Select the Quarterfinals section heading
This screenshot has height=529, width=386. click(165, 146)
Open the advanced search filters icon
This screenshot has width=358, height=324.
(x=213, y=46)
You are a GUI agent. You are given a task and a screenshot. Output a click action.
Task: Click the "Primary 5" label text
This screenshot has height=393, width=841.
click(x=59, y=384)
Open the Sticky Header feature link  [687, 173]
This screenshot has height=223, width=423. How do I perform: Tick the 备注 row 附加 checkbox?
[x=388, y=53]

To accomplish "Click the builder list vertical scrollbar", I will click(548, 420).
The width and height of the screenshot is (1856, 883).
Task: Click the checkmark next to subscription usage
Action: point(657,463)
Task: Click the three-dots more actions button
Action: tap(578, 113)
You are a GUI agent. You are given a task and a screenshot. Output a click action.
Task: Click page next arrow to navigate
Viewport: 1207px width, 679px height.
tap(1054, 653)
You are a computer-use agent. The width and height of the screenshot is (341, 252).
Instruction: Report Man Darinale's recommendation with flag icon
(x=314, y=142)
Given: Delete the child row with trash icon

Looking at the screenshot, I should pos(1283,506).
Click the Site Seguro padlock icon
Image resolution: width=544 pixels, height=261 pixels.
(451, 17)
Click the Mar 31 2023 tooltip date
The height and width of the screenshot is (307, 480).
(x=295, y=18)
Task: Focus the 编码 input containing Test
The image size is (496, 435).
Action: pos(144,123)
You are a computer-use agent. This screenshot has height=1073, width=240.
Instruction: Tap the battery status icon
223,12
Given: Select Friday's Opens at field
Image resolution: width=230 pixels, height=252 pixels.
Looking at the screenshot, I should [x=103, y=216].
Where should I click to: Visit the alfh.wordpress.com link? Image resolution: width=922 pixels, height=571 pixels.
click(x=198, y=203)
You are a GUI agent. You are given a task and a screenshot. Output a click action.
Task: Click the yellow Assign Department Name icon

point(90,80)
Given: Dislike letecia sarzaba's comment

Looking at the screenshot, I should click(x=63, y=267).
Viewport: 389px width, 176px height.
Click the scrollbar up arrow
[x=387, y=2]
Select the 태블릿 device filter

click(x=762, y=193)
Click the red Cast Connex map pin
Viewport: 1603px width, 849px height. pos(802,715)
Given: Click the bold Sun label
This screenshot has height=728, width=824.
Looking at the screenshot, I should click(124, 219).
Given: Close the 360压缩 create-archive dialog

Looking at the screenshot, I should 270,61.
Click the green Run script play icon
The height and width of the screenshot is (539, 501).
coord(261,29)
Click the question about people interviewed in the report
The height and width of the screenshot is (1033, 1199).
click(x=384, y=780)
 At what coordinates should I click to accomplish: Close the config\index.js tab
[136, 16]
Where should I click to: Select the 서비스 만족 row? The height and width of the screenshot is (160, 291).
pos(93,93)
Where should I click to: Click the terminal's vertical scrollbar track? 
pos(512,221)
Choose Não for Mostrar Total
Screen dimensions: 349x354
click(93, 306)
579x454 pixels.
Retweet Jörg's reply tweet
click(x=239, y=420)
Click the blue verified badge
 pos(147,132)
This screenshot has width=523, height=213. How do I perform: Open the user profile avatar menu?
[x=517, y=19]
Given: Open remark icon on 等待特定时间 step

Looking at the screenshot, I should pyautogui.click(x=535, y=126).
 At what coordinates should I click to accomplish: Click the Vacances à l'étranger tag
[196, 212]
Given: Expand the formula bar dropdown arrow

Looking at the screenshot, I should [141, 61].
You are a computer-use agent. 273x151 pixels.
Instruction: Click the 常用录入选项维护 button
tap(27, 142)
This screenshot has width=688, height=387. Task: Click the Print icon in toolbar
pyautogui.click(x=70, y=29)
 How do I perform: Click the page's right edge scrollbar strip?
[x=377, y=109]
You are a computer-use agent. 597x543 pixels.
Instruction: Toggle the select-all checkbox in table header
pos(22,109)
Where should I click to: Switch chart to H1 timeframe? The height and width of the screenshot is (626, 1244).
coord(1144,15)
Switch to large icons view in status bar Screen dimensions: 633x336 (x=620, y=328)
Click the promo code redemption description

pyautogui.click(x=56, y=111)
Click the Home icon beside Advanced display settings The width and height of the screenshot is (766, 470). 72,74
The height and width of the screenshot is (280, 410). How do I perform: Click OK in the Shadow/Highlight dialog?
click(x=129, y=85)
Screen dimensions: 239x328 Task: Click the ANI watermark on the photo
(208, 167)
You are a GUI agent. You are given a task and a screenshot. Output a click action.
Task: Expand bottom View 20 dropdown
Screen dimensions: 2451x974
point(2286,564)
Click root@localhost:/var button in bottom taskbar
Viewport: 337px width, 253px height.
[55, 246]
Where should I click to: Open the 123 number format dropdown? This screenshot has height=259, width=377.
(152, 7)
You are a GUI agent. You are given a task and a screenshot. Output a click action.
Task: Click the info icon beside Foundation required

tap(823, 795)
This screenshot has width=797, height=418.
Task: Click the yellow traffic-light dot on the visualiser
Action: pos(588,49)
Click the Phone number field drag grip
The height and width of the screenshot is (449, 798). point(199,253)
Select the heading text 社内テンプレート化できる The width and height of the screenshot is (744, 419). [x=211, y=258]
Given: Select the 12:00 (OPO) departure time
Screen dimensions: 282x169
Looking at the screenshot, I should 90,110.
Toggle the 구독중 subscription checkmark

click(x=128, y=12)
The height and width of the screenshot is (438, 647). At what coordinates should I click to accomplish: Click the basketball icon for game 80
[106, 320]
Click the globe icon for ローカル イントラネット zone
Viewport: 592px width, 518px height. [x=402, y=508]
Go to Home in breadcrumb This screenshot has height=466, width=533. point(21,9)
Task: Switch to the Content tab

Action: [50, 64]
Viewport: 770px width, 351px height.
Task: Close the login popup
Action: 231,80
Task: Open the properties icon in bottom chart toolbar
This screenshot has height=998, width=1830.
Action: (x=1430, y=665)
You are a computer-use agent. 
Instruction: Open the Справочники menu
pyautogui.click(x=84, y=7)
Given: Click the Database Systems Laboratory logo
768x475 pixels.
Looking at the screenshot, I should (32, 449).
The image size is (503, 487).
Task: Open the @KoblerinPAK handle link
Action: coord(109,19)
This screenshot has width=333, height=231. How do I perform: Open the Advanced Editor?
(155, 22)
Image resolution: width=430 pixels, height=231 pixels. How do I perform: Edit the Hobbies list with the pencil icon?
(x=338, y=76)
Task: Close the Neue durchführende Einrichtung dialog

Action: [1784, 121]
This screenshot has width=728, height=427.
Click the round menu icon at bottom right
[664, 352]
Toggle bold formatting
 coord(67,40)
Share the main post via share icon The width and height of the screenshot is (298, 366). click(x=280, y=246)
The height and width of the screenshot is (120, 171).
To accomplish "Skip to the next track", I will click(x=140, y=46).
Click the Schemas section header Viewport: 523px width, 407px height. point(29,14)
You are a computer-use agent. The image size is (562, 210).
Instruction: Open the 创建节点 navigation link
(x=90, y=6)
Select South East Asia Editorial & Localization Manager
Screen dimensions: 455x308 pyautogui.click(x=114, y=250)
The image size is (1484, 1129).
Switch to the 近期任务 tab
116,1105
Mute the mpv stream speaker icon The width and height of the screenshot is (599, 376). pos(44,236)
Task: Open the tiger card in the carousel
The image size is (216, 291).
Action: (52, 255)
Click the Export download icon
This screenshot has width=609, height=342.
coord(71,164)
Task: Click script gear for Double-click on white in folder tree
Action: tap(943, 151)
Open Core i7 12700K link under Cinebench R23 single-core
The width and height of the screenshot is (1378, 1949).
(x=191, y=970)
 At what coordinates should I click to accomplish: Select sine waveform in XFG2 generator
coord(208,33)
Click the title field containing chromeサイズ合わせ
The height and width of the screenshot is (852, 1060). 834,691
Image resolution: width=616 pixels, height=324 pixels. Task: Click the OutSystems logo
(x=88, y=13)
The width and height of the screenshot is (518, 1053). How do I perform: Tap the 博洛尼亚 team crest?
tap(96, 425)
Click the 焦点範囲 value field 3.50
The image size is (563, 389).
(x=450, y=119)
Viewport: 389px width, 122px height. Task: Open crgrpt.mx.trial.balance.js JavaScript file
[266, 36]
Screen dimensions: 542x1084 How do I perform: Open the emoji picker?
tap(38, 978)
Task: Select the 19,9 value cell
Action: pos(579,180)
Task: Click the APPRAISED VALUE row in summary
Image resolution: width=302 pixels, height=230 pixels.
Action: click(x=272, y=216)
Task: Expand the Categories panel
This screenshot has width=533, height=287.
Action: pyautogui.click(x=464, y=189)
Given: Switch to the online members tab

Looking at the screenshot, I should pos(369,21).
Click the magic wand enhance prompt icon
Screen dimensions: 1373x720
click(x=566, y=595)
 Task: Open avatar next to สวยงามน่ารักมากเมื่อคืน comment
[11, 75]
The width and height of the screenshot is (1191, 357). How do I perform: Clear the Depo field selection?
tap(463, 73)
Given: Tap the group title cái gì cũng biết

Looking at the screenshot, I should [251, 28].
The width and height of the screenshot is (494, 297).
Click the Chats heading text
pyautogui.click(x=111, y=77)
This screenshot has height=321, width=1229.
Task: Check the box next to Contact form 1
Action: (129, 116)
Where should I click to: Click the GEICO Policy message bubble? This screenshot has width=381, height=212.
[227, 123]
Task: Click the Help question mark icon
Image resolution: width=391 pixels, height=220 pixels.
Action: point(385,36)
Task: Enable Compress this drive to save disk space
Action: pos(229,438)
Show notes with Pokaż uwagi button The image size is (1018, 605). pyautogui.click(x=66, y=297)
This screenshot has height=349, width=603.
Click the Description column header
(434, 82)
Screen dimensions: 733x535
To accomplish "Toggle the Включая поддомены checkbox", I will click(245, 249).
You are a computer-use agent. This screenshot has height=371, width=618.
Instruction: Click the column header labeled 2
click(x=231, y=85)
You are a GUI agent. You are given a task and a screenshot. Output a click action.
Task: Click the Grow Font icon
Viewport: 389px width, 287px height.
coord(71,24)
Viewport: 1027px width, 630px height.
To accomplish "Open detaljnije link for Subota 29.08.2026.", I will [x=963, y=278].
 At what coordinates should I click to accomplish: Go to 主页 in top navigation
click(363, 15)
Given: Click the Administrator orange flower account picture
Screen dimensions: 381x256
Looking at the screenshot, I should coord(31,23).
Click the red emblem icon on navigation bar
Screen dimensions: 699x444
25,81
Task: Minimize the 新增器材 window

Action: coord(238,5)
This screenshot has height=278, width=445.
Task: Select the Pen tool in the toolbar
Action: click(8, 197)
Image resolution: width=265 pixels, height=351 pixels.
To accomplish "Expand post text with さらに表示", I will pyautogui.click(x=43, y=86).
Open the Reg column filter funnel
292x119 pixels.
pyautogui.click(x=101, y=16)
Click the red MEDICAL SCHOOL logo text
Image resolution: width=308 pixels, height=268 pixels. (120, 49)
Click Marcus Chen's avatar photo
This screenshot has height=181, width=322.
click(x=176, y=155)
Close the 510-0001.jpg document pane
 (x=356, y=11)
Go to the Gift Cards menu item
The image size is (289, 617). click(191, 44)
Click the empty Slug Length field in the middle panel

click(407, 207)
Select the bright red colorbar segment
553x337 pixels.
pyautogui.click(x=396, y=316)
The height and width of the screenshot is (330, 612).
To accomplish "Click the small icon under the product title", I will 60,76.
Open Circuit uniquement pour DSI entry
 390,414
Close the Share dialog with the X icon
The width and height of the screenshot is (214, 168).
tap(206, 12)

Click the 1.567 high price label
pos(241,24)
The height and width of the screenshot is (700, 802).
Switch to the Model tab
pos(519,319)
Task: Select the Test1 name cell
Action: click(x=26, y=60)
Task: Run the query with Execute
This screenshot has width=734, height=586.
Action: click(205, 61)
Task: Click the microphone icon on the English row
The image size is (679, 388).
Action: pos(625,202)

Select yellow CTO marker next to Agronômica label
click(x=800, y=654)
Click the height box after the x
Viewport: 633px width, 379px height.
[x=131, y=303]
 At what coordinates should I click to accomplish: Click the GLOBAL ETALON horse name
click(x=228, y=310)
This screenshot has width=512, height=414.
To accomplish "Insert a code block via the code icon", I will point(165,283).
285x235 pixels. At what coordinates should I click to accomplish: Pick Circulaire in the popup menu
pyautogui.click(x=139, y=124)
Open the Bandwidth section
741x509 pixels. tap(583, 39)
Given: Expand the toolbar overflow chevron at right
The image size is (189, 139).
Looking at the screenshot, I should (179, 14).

○ ○ ○

Out of the listing above, reproduce exactly the lines from the one with "How do I perform: Click the" up to and including the one with "Switch to large".

◆ TASK RESULT ◆
 How do I perform: Click the page's right edge scrollbar strip?
[x=377, y=109]
You are a computer-use agent. 597x543 pixels.
Instruction: Toggle the select-all checkbox in table header
pos(22,109)
Where should I click to: Switch chart to H1 timeframe? The height and width of the screenshot is (626, 1244).
coord(1144,15)
Switch to large icons view in status bar Screen dimensions: 633x336 (x=620, y=328)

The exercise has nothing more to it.